We look at the 2000-weight edge, and include it.
o o
| /|
| / | 2000
| / |
| / |
o o
Say Kruskal returns E'. Take any set F connecting all vertices. We improve it to make it more like E'. This will imply that E' is the optimal solution.
Let e be an edge in F but not in E'. Remove it. If this disconnects nothing, we have improved the set and we are done. Otherwise we have
/----\
|A |
| o |
\--|-/
|e
/--|-\
| o |
|B |
\----/
Let e' be the cheapest edge between A and B. E' includes e', so e is
not e', so F is better with e replaced by e'.
Problem class SetCover:
application: build as few fire hydrants as possible so every house is next to one.
*---o---o---*---o
\_ \_ | _/| _/
\ \|/ |/
o---o---o
\_____/
* represents is the optimal hydrant placement
We take S to be the vertices (houses) of the graph; for each vertex v,
we place into C the set of v and its adjacent vertices.

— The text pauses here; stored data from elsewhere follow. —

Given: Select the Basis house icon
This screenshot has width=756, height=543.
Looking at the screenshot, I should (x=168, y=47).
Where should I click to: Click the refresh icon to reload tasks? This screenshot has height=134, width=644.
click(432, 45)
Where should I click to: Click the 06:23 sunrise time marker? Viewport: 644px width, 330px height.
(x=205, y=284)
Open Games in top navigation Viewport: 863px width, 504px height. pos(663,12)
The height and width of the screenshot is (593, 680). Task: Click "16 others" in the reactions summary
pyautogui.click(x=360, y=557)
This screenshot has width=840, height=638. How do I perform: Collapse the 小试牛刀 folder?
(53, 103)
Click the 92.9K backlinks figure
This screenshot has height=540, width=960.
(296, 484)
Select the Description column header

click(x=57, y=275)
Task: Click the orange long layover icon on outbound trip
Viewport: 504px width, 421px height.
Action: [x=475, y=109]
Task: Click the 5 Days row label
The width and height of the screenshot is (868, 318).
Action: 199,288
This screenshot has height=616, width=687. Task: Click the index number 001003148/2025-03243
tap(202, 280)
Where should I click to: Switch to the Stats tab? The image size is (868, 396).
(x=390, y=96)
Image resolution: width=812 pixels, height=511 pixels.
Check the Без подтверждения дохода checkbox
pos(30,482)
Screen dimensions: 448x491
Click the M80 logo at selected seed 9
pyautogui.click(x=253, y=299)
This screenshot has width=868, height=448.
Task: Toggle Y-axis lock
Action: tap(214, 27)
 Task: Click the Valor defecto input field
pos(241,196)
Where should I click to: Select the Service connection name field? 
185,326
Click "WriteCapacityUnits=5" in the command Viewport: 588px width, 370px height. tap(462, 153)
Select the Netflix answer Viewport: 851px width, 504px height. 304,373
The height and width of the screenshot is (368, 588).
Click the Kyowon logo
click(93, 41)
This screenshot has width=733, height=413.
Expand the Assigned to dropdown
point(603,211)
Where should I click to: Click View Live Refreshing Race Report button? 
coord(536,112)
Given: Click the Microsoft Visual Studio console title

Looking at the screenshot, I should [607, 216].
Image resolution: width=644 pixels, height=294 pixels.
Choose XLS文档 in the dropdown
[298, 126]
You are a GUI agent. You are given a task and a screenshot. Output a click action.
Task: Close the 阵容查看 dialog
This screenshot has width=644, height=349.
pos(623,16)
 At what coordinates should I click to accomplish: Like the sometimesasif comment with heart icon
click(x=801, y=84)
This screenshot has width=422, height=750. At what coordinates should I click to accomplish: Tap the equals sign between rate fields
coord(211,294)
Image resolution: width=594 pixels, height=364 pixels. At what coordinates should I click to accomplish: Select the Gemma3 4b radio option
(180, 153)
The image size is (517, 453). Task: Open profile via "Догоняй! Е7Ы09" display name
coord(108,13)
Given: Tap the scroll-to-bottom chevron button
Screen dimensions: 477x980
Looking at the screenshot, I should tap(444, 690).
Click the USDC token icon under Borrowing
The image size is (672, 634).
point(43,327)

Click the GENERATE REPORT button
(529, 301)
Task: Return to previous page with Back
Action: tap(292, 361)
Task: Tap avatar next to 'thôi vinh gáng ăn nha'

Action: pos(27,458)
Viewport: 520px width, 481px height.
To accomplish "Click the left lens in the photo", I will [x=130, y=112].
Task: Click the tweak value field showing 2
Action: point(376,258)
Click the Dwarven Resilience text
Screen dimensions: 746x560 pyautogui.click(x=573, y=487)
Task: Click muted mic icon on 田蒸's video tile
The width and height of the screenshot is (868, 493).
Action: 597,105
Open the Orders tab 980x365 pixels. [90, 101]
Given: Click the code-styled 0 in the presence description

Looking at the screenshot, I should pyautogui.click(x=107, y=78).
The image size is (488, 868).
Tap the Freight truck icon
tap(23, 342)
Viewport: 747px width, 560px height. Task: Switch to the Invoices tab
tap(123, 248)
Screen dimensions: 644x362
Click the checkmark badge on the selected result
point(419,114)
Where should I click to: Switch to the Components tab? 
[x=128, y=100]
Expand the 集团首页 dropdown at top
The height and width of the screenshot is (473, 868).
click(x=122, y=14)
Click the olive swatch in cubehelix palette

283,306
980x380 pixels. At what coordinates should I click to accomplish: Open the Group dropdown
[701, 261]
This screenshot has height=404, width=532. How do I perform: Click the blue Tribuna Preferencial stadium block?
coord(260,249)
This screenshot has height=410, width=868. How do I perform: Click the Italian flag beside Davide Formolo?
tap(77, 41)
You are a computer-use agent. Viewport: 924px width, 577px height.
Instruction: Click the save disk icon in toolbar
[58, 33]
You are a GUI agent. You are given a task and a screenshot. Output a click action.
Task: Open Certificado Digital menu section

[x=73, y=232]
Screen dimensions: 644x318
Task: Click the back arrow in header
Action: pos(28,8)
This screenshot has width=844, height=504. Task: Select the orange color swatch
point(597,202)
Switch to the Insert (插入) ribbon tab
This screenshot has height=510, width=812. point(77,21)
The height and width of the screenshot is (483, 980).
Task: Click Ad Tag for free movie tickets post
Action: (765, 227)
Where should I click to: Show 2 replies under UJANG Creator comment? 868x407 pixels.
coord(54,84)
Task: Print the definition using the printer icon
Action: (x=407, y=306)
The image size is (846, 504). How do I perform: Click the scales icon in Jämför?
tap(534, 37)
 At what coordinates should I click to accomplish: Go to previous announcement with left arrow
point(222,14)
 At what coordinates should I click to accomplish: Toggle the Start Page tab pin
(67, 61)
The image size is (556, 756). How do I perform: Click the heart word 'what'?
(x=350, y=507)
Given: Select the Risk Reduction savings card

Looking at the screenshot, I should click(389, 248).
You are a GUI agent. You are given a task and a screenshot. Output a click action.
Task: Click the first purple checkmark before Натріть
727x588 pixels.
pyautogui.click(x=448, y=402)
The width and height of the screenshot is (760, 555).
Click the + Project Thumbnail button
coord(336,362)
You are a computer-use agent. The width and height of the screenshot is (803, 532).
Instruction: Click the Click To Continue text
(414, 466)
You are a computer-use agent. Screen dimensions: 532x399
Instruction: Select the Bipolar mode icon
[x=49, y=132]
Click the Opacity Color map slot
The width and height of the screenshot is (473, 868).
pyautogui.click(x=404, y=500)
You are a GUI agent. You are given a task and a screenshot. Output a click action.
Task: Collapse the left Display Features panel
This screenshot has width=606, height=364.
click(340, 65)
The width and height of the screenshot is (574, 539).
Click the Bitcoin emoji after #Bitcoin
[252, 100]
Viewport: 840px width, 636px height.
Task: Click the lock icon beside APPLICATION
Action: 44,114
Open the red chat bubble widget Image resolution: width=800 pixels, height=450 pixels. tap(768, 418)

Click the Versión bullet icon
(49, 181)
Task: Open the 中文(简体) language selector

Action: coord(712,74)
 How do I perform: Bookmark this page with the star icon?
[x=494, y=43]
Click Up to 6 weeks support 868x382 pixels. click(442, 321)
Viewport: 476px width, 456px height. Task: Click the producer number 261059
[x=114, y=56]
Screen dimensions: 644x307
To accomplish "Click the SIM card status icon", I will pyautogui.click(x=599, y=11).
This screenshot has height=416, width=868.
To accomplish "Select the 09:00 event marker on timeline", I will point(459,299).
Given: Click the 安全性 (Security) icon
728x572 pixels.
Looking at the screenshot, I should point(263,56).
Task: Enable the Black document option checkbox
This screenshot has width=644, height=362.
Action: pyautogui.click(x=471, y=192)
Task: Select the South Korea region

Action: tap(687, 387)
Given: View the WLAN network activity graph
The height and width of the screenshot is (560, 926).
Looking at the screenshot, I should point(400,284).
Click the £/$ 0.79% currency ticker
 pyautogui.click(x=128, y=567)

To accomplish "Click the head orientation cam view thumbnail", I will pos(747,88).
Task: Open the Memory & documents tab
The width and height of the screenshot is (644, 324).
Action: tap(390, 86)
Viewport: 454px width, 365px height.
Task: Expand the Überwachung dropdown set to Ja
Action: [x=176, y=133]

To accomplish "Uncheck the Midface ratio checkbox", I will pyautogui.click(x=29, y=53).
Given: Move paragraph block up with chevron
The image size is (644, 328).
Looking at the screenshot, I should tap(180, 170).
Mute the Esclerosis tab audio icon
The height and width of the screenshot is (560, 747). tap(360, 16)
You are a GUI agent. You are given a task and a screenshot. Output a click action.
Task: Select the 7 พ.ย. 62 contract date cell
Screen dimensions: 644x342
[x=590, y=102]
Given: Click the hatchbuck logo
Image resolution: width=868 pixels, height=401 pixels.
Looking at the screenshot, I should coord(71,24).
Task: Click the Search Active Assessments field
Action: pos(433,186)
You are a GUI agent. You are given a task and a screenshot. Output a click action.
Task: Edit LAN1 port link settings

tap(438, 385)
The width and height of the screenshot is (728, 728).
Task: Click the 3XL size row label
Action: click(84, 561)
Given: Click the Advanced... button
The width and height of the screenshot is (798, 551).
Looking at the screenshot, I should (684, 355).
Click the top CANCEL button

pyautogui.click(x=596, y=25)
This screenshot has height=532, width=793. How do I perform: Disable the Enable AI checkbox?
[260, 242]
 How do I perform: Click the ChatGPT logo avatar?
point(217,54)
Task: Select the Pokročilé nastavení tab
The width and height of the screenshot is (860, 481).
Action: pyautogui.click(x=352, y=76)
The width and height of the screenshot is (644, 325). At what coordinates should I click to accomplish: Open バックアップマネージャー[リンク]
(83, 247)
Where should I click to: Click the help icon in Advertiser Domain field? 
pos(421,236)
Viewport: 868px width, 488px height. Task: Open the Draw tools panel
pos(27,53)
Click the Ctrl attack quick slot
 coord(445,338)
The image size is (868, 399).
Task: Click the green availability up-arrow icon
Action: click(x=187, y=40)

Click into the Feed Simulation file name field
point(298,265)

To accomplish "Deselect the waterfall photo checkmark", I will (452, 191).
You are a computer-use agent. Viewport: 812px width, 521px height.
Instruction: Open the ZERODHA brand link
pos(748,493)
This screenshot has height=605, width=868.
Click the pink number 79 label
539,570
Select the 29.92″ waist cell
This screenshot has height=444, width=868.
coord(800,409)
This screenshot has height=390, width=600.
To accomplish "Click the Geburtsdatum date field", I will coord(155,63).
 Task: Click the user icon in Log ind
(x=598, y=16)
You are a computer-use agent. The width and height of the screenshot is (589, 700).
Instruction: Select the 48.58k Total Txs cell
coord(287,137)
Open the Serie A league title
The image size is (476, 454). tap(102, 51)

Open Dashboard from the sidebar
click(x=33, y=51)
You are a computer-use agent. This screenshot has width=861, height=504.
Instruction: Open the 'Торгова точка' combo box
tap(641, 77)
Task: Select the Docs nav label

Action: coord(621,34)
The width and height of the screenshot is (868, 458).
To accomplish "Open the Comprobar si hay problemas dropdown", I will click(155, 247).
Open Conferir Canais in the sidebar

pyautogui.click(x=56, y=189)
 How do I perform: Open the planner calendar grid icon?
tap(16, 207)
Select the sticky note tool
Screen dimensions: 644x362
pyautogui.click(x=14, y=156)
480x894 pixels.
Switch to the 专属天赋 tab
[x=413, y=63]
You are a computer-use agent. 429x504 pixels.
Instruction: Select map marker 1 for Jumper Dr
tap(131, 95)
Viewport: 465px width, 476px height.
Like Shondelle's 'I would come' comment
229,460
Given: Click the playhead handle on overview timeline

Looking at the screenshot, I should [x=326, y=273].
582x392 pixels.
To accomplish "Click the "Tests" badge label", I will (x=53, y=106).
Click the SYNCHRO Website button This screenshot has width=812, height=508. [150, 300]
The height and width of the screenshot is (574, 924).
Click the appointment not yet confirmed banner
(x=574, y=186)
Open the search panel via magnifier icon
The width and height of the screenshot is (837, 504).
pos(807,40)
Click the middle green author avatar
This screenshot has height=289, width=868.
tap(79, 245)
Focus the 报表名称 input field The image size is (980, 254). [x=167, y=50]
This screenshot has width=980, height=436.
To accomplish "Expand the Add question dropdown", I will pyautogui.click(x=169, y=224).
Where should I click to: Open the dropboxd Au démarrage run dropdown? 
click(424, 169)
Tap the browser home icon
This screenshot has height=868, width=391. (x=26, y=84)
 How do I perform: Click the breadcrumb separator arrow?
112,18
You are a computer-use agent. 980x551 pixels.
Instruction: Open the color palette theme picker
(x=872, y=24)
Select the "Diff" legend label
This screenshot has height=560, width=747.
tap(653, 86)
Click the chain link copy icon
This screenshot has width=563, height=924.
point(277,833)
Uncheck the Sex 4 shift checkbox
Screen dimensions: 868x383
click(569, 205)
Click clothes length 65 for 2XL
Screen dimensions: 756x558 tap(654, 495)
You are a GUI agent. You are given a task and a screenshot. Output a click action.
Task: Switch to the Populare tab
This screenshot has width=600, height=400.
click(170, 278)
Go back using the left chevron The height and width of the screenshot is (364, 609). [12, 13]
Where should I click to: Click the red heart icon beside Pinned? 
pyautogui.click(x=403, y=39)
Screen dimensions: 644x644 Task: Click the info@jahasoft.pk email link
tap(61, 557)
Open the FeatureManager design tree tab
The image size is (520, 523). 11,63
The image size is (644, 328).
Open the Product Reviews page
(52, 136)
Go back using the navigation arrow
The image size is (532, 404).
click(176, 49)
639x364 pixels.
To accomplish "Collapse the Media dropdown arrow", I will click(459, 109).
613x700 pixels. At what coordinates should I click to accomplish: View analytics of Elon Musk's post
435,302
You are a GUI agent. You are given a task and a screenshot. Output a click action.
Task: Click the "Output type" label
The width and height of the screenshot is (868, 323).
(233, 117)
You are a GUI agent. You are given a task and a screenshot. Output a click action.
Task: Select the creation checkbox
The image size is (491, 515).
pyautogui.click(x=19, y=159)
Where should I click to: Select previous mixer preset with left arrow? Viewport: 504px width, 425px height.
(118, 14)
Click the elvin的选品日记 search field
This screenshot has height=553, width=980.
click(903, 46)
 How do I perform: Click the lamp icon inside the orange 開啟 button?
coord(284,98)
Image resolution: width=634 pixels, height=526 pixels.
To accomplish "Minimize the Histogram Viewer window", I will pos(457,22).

fact: All exact algorithms take exponential time (unless P != NP conjecture is false).
Algorithm Greedy-Set-Cover
C' <- empty set
U <- S
while U != empty set do
A <- subset from C covering the most of U
C' <- C' union { A }
U <- U minus A
od
return C'
example:
*---o---o---o---*
\_ \_ | _/| _/
\ \|/ |/
o---*---o
\_____/
* represents the hydrant placement chosen by the algorithm
Note that this is not optimal! But it is close.
Theorem: Let n = |S| and k be the size of the optimal solution. Greedy-Set-Cover returns at most k ln n + 1 subsets.
First set added has >= n / k items, leaving n (1 - 1/k) items in U. U is still covered by the optimal set, so the next set added to C' has >= |U|/k items, leaving <= (1 - 1/k) |U| <= n (1 - 1/k)^2 items in U. Generally, after the ith iteration, U has <= n (1 - 1/k)^i items.
When does this reach 1? Note that
(1 - 1/k)^k <= 1/e.We use this to simplify our expression.
n (1 - 1/k)^i = n ((1 - 1/k)^k)^(i / k) <= n (1/e)^(i/k)Now we work backwards to see how large i must be for this to be at most 1.
n (1/e)^(i/k) <= 1
n <= e^(i/k)
ln n <= i/k
i >= k ln n
So after at most k ln n iterations there will be at most 1 item left.
Picking up this item will take one more iteration. So C' has at most
k ln n + 1items in the set.